** begin ROWS **

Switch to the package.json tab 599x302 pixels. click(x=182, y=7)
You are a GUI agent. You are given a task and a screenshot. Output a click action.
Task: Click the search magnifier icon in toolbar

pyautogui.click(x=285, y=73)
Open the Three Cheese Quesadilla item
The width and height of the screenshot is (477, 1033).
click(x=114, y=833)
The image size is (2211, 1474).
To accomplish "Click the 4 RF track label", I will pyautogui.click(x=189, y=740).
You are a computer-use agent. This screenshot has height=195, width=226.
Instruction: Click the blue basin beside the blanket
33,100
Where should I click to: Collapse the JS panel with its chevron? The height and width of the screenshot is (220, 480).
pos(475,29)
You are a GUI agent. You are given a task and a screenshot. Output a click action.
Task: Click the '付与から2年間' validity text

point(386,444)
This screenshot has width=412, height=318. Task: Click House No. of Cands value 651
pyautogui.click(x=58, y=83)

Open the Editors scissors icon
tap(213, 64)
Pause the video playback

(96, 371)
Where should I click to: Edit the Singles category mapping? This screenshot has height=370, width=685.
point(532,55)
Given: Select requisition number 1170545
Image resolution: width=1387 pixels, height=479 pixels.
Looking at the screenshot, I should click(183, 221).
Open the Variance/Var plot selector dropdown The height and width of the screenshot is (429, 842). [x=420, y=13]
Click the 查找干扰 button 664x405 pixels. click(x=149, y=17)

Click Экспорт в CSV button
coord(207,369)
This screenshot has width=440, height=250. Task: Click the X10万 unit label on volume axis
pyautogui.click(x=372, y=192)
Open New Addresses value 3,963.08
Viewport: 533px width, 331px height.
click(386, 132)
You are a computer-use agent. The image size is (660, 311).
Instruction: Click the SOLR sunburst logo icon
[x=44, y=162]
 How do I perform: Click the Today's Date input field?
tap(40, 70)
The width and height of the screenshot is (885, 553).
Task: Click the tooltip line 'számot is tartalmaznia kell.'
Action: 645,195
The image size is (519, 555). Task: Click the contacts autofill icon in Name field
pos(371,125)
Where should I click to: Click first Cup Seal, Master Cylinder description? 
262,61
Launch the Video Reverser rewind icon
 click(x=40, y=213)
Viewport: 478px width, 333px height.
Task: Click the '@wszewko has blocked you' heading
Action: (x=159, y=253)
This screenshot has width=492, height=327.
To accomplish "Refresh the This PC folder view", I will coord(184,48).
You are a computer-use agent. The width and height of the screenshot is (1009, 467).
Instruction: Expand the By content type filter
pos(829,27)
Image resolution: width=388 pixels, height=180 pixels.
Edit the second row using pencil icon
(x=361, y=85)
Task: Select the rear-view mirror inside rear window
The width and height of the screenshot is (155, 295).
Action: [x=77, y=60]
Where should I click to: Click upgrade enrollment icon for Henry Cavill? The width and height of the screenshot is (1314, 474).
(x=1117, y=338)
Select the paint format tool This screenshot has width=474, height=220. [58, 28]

** end ROWS **

Return each line of the items above that contains the string "Instruction". Case counts.

FINAL RESULT -
Instruction: Click the blue basin beside the blanket
Instruction: Click the SOLR sunburst logo icon
Instruction: Expand the By content type filter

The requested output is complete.